*Items from a dataset*:

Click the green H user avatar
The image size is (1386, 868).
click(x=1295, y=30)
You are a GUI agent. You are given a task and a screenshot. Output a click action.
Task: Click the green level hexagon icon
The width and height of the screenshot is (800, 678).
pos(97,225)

*Try it*:
The lines above that hold "green" are the result; show every one of them.

*Task output*:
Click the green H user avatar
Task: Click the green level hexagon icon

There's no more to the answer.